A Few Thoughts On Louis Menand's Introduction To The Liberal Imagination

1. Pay attention to the assumptions and unsystematic thoughts of most people, their attitudes and assumptions, their customs and manners. They require and repay critical attention. Okay. I guess that's what sociologists and social psychologists do. What's so profound about Trilling thinking so?

2. All liberals of whatever stripe from Hayekian to progressives have in common a belief in human perfectibility and in a kind of straight line to human happiness. Against that Trilling educates us in the truth that life is rife with evil, unfairness, tragic conflict, yadda yadda yadda and that these are the stuff of literature. The first part of this is a moronic characterization, ie Trilling's not Menand's, and the second is a yawn inducing bromide.

3. The function of criticism is to identify "hygienic" works of literature and unhealthy ones and explain why they lead to good or bad political consequences. "Dreiser and James: with that juxtaposition we are immediately at the dark and bloody crossroads where literature and politics meets...The liberal judgment of Dreiser and James goes back to politics goes back to the cultural assumptions that makes politics." Menand says, "it makes it seem as though a lot is at stake in getting books right. It assigns literary criticism a mission."

I don't think there is anything I agree with here. I don't understand tracing political consequences as having anything to do with literary criticism. I don't think judging, say, Dreiser or James need have anything to do with politics or where literature and politics meet. How do they meet? James said, give the artist his idea, grant him that and then assess him. Trilling seems to be saying either the opposite or something distinctly different. James was right, Trilling wrong in this. Finally, Trilling was overwrought in thinking that critics are manning a kind of barricades in keeping culture and society in tact by their evaluations.

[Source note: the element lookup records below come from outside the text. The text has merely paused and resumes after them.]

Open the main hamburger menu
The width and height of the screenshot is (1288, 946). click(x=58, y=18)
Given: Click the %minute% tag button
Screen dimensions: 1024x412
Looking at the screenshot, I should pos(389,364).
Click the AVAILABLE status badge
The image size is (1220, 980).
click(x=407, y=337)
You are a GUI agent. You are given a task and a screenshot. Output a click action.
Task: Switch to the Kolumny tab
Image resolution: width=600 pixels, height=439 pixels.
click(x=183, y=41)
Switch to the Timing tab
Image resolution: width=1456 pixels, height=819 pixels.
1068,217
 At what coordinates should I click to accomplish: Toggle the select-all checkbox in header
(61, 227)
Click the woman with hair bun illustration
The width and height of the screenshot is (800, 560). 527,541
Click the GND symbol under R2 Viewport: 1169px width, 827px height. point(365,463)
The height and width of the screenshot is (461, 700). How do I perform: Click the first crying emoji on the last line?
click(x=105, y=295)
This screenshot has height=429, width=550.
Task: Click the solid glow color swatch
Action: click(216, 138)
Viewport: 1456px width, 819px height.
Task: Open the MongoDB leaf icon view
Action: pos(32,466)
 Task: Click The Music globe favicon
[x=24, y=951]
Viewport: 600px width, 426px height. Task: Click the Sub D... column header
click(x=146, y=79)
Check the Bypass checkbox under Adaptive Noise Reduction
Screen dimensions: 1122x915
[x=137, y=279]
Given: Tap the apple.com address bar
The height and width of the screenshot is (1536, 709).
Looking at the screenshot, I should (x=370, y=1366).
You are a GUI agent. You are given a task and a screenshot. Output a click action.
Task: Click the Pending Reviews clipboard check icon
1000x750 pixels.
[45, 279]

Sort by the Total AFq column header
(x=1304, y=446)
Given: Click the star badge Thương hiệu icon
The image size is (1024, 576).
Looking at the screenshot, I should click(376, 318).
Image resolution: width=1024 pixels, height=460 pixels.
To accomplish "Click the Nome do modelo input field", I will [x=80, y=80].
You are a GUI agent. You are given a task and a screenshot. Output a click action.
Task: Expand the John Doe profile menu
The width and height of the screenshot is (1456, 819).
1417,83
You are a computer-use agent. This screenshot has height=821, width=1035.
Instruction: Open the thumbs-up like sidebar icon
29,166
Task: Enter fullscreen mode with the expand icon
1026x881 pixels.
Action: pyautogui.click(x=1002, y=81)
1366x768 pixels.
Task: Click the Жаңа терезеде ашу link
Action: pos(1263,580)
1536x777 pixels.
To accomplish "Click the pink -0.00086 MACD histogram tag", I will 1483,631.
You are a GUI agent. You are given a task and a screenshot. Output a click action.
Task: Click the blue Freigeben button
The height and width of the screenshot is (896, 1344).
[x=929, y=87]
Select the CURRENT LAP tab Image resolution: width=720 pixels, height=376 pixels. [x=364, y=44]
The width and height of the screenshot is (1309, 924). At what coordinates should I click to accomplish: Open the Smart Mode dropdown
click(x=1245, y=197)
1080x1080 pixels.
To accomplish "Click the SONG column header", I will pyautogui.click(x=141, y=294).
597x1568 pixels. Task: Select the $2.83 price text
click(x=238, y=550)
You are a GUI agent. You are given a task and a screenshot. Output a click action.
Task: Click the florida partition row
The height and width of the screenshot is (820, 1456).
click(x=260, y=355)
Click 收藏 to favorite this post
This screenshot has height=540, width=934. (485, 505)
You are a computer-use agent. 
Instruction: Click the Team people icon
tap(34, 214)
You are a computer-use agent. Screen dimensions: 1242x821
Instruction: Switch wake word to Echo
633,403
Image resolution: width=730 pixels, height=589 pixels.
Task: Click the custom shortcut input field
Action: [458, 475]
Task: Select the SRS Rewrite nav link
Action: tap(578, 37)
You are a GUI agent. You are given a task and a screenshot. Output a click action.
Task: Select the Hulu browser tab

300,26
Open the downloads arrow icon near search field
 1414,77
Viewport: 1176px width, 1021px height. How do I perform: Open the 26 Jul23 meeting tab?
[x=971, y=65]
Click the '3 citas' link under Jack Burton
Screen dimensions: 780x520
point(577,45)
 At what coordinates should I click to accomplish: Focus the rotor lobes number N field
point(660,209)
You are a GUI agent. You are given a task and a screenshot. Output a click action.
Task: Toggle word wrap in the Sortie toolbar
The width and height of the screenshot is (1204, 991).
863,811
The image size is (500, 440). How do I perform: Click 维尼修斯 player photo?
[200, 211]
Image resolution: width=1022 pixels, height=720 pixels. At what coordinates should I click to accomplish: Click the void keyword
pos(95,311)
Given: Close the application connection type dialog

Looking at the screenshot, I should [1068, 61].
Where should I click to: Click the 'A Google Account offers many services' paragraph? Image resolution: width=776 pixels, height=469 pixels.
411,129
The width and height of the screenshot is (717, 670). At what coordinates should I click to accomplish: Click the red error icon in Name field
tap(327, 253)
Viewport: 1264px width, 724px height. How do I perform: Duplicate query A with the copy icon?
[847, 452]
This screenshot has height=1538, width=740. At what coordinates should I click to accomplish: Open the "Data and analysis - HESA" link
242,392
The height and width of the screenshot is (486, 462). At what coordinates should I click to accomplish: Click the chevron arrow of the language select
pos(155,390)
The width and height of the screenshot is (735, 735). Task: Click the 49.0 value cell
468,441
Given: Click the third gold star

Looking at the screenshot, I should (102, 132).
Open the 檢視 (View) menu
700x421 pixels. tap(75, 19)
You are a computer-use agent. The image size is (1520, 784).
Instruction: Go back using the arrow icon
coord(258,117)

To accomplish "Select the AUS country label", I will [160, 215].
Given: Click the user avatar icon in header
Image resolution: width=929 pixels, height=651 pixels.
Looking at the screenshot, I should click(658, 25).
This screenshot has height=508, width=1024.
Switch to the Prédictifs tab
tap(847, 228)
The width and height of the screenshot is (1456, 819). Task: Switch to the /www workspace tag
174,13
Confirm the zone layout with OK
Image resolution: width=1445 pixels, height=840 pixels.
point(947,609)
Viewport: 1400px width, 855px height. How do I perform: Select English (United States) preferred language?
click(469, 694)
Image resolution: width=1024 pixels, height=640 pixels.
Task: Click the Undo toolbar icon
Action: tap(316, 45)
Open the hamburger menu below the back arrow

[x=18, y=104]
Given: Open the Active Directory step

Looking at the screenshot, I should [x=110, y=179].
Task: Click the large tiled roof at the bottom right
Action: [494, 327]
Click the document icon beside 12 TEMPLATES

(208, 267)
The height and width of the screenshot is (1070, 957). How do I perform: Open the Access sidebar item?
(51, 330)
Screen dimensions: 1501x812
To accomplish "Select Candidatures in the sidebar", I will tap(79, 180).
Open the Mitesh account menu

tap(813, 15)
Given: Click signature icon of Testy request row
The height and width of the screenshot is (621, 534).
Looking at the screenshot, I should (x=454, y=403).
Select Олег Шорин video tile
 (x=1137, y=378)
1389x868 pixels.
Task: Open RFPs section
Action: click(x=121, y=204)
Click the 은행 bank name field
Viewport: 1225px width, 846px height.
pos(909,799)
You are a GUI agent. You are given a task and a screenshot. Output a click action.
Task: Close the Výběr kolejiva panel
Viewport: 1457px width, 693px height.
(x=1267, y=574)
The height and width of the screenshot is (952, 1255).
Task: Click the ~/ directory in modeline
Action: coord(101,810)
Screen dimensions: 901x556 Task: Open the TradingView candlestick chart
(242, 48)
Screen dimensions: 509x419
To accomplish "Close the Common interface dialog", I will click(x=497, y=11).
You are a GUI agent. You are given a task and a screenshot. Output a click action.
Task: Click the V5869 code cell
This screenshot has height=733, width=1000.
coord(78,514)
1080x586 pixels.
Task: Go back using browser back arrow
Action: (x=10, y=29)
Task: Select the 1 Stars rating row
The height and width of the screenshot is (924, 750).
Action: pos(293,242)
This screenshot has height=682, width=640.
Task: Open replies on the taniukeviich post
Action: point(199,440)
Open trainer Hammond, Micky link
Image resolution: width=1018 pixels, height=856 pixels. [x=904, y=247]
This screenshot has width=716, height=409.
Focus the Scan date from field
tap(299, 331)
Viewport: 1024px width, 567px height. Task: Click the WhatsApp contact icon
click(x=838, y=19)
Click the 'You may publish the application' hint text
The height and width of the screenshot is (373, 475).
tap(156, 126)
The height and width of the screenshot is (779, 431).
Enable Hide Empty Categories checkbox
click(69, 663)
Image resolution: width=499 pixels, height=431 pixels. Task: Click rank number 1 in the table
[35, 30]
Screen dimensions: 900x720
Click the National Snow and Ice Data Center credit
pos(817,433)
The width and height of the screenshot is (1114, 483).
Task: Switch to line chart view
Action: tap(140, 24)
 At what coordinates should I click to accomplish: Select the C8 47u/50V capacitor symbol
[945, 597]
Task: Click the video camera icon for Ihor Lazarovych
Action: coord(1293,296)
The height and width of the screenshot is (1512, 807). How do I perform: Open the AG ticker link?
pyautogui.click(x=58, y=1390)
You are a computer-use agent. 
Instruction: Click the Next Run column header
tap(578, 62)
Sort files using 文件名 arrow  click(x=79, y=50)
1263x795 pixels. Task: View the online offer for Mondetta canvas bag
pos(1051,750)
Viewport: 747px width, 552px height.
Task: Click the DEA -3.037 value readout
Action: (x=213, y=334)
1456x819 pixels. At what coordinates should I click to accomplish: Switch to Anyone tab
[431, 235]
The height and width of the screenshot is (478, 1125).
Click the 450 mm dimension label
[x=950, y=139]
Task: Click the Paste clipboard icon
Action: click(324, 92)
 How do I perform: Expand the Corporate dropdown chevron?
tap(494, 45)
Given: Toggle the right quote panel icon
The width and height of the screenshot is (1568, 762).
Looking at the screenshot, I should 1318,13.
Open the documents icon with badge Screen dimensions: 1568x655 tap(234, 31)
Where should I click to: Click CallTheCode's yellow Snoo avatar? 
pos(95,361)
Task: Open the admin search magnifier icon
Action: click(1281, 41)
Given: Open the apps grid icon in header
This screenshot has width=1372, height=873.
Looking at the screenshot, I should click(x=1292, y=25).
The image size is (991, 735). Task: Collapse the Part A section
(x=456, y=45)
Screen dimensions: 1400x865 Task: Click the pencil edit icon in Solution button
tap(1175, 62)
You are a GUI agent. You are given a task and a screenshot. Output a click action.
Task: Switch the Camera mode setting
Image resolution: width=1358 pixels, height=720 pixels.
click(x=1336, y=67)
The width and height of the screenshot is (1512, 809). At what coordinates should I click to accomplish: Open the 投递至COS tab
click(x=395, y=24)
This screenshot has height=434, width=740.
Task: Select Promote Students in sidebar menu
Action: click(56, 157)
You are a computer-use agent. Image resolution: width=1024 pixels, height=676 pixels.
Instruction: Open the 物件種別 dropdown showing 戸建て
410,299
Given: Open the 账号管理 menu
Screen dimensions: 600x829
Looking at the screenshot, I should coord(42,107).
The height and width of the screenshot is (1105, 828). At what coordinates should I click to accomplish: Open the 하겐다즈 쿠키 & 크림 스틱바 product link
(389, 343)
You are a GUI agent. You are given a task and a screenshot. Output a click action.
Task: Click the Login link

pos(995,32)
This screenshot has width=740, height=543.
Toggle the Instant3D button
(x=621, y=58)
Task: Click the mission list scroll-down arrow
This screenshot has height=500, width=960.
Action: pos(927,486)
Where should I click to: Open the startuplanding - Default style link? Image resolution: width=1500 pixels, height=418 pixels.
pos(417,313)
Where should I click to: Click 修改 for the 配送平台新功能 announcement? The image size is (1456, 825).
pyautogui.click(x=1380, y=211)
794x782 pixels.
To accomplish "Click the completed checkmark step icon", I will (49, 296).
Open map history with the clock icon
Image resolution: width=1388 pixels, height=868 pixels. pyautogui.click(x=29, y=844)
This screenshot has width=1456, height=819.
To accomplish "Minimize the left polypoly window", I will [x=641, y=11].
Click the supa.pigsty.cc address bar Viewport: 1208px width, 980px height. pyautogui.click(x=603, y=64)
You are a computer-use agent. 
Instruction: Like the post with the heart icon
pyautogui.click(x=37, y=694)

4. Trilling says there is no stable point outside a culture from which to critique it. Culture needs the adversarial and subversive and these are built into a culture, of its nature, and therefore created by it. Culture cannot survive with them. So Trilling came to look at culture the way anthropologists do. If I understand this, I don’t see what so looking at culture has to do with literary criticism. Plus in looking at culture anthropologically isn't Trilling exactly looking at it from a stable point outside it?

5. Finally, Menand notes Trilling fretted over the pernicious uses literature might be put to, say--Trilling’s example--Laurentian sexual radicalism. It seems to me Trilling needn’t have worried. Literature doesn’t operate like that particularly in liberal societies.